Trump signed an executive order on February 3, 2025, directing the Treasury and Commerce Departments to develop a plan for the fund within 90 days. Sanders countered with the American AI Sovereign Wealth Fund Act, which proposes a one-time 50% stock tax on the largest AI companies, projecting the fund could swell to roughly $7 trillion. One approach is a scalpel. The other is a sledgehammer.
Two visions, one buzzword
Trump’s version leans toward a transactional model. The idea involves the government taking equity stakes in AI companies, essentially becoming a passive shareholder in exchange for federal support. The clearest example floated so far is a proposed 10% passive share in Intel tied to government backing.

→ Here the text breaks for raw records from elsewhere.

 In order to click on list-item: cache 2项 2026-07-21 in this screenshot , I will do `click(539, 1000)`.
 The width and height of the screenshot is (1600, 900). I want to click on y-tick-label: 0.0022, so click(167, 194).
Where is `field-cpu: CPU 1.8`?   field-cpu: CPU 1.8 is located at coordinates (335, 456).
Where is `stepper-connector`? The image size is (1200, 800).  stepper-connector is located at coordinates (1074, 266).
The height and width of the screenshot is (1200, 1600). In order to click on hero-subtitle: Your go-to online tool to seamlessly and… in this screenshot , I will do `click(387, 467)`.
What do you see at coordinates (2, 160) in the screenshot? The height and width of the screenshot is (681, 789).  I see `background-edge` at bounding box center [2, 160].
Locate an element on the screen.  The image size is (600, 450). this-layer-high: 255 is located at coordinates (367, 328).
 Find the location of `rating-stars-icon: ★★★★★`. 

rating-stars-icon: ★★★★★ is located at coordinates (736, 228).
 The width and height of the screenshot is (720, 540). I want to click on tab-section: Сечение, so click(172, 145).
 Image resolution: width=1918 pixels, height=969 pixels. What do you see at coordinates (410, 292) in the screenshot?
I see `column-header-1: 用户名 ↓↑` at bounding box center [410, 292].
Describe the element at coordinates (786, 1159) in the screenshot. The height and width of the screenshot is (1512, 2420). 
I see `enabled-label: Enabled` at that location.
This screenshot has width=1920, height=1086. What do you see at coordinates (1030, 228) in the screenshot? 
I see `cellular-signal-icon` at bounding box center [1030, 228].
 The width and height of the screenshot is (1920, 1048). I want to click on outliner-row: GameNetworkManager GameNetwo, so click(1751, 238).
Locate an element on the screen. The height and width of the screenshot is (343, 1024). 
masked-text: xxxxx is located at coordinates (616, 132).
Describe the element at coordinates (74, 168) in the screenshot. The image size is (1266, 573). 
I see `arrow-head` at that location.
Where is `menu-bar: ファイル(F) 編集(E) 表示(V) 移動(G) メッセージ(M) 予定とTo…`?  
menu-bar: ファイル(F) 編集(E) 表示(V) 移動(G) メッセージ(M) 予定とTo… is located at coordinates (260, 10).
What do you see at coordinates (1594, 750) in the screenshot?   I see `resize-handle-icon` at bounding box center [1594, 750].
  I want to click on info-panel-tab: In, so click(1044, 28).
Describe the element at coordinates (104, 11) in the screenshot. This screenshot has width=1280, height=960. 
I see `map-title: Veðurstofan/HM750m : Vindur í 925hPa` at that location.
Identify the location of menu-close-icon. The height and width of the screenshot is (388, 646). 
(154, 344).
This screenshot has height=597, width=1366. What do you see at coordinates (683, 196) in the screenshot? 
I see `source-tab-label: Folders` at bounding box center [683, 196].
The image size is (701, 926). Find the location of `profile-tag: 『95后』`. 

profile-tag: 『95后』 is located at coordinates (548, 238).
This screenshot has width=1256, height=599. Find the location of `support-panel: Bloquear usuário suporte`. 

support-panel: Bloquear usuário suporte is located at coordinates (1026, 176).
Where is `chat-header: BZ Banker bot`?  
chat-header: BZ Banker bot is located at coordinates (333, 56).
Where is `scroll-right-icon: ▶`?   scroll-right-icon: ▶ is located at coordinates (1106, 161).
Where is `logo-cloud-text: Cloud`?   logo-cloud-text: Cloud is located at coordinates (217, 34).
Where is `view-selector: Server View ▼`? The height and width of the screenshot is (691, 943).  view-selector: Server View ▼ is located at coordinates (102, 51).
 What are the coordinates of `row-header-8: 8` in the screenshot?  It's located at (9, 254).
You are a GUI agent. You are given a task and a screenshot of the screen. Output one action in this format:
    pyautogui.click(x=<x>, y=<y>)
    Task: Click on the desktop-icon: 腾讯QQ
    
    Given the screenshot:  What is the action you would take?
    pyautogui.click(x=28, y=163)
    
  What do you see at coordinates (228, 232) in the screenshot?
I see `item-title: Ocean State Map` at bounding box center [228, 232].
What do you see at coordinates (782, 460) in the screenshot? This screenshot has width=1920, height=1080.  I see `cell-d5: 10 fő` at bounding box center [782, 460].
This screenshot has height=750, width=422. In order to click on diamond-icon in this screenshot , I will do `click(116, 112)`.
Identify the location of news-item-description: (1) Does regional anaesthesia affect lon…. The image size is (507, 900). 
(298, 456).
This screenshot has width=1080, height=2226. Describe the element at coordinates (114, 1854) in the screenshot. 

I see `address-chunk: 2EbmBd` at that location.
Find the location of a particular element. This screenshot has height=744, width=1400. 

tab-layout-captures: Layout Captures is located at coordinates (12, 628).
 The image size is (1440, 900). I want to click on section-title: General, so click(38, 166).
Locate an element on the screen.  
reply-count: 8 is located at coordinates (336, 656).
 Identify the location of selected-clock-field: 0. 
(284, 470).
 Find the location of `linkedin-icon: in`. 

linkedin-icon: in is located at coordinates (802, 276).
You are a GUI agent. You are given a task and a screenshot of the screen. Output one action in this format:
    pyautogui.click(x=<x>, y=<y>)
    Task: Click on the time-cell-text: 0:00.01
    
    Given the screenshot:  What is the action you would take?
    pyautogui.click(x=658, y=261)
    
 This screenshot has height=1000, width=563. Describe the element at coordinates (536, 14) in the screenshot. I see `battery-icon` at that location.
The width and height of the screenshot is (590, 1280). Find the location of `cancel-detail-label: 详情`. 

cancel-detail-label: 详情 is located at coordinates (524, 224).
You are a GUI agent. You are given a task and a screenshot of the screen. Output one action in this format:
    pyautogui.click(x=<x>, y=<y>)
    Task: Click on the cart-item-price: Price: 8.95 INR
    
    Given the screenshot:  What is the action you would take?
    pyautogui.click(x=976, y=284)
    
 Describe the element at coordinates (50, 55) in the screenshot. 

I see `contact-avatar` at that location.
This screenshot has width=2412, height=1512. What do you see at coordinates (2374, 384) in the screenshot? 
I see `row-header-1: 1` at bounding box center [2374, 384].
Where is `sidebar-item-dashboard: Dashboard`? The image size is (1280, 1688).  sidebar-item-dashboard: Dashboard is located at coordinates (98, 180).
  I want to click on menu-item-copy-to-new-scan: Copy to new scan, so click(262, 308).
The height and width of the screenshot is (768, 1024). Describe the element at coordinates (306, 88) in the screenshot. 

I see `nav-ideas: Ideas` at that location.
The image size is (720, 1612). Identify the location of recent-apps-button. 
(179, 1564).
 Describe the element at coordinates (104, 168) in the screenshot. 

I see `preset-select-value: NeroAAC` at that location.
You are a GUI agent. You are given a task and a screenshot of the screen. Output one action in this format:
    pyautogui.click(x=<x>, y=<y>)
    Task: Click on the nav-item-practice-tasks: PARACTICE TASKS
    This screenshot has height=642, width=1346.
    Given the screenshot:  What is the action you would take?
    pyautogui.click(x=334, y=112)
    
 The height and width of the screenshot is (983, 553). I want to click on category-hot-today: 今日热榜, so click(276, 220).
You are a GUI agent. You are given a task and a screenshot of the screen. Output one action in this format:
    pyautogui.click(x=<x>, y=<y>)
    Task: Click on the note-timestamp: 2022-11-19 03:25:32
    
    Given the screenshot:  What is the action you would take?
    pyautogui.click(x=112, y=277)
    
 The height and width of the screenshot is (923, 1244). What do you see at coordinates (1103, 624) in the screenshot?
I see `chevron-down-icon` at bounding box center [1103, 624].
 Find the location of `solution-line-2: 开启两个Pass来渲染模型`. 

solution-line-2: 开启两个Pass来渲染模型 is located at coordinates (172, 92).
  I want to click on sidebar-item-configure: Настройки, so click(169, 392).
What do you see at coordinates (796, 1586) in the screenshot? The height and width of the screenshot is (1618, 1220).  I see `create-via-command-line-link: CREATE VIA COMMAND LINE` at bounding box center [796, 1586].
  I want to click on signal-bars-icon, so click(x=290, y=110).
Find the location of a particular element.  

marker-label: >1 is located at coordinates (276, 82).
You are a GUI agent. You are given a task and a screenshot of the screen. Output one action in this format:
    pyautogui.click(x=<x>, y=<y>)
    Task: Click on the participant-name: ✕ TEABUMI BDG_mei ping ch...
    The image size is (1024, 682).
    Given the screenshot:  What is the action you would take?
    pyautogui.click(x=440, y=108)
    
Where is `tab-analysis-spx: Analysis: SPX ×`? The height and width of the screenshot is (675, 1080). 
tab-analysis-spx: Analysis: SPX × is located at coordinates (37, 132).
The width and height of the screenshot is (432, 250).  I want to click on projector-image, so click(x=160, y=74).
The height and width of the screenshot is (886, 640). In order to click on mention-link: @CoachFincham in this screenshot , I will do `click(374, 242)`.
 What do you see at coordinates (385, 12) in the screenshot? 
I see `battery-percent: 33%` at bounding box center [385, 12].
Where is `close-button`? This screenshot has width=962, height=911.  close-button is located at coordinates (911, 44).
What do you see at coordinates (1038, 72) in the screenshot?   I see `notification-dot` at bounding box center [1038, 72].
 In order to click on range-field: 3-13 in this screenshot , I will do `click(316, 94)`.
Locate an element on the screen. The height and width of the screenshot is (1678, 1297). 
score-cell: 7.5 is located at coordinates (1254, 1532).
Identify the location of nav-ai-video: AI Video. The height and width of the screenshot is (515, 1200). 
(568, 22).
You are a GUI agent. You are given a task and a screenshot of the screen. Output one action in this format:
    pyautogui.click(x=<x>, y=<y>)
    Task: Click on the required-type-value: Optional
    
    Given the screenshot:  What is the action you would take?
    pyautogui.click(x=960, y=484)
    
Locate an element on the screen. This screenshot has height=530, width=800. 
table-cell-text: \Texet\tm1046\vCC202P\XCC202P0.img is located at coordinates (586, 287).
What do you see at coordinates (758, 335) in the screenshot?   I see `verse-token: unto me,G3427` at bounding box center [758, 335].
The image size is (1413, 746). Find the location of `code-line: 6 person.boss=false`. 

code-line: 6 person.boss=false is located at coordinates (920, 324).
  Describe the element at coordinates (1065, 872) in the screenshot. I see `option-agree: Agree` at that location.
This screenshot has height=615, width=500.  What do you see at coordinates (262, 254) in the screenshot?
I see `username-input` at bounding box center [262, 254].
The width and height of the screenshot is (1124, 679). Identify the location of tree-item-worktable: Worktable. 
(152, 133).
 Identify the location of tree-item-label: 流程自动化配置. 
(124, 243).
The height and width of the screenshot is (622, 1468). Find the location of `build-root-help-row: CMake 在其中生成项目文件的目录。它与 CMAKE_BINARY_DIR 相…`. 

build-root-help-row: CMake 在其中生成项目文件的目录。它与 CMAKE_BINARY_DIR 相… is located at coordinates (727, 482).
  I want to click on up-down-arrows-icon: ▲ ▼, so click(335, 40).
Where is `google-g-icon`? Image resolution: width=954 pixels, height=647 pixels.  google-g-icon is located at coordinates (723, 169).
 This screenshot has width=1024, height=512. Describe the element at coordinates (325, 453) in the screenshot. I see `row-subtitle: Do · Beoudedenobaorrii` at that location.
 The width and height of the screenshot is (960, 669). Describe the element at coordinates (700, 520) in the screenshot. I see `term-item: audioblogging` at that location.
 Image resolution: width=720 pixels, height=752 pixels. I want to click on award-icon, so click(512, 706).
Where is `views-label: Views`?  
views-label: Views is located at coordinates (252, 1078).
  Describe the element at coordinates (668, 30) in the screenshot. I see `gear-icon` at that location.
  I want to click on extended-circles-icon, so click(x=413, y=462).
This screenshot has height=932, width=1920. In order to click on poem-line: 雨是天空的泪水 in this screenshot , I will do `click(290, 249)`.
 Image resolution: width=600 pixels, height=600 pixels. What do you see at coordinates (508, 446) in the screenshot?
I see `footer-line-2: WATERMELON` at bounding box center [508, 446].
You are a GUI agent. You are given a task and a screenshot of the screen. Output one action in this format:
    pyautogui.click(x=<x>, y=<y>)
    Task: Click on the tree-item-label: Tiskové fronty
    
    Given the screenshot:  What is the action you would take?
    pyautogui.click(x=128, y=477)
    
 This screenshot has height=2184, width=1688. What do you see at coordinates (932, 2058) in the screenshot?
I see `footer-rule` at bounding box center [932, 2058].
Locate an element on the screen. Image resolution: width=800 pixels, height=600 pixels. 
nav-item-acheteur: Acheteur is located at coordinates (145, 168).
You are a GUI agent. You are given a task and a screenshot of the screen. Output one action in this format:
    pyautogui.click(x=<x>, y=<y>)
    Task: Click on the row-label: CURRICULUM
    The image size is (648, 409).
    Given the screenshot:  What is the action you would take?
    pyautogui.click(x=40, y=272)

Sanders’ approach is dramatically more ambitious. His legislation would impose a one-time 50% stock tax on major AI firms, using the proceeds to create a fund that dwarfs most sovereign wealth vehicles on the planet. For context, $7 trillion would make it roughly twice the size of Norway’s Government Pension Fund Global, currently the world’s largest sovereign wealth fund. The Sanders plan would then pay annual dividends to American citizens, estimated at around $1,000 per person based on a 5% annual payout rate.
Tech leaders are already engaging with the discussion. OpenAI CEO Sam Altman has been involved in conversations around these proposals, suggesting the industry recognizes the political winds are shifting and would rather help shape the outcome than react to it.
The crypto-shaped hole in the conversation
Here’s what’s conspicuously absent from both proposals: any mention of cryptocurrency or digital assets. Neither Trump’s executive order nor Sanders’ legislation references Bitcoin, stablecoins, or blockchain-based assets as potential components of a sovereign wealth fund.
The 90-day timeline from Trump’s executive order has already lapsed without a finalized plan, suggesting the implementation path will be longer and messier than the initial announcement implied. Sanders’ bill, meanwhile, faces the predictable headwinds of proposing a massive new tax in a Congress that has shown little appetite for such measures.